May 10, 2011

Celebrating Israel's 63rd at Hulda Forest and Herzl House

Theodor Herzl, "Visionary of the State," look-alike in
(cardboard) signature beard and top hat
holds his Jewish State, a key text of early Zionism

In Jewish time, each day begins at sunset. So, last night, on the eve of Yom Ha'atzmaut [Hebrew: Independence Day], I joined Yehudit and Yisrael Liman and their two youngest grandchildren and their parents to celebrate the birth of the State of Israel sixty-three years ago, on May 14, 1948. Yehudit, who had decorated cakes with soy-yogurt to spell out the number 63, lit two candles, and recited the ancient Shehecheyanu [Hebrew: who has given us life] blessing.

Blessed are You, Adonai, sovereign of the world, who has kept us alive, sustained us, and brought us to this moment.
Talmud (Berachot 54a)

The next morning, I rode with Gwen and Lloyd Dreilinger to join Havurat Tel Aviv fellows for a traditional holiday barbecue picnic in Hulda Forest.

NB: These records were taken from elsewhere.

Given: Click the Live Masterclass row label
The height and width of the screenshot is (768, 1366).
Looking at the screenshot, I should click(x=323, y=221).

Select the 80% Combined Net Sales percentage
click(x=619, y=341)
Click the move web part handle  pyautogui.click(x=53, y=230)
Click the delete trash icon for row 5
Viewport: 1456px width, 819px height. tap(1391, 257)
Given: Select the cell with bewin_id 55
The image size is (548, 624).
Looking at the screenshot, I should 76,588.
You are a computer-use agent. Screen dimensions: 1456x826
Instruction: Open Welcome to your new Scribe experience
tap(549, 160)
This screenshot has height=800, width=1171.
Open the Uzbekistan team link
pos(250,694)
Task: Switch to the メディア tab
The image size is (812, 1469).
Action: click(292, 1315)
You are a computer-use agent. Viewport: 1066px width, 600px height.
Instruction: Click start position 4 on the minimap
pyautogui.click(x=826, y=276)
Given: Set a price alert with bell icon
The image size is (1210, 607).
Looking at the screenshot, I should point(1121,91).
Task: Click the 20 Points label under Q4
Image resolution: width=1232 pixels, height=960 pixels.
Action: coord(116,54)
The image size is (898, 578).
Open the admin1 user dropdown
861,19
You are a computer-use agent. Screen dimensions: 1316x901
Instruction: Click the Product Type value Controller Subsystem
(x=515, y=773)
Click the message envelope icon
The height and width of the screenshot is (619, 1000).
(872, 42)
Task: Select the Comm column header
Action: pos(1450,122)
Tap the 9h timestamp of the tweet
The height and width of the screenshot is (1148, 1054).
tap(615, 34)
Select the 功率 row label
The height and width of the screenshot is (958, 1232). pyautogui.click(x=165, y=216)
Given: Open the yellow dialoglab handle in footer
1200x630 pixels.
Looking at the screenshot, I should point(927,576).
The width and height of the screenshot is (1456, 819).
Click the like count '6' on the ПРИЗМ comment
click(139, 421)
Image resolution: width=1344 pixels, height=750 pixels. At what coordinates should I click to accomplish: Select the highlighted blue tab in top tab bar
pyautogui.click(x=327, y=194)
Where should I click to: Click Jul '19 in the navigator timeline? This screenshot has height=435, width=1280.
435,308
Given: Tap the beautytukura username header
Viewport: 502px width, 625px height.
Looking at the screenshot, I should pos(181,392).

Here, as in many of Israel's national parks, forests, and historic sites, the tour leaders are volunteers doing national service during a "gap year" between high school and compulsory army service. Working under Jewish National Fund direction, they conduct activities that teach about Zionism, nature, and environmental awareness.

In the video (Hebrew), the tour leaders explain the history of Hulda Forest and Herzl House, and impersonate Theodor Herzl (1860-1904), "Visionary of the State."

Watch the video (3:10) minutes.

For more information, visit Hulda Forest and Herzl House by Aviva Bar-Am.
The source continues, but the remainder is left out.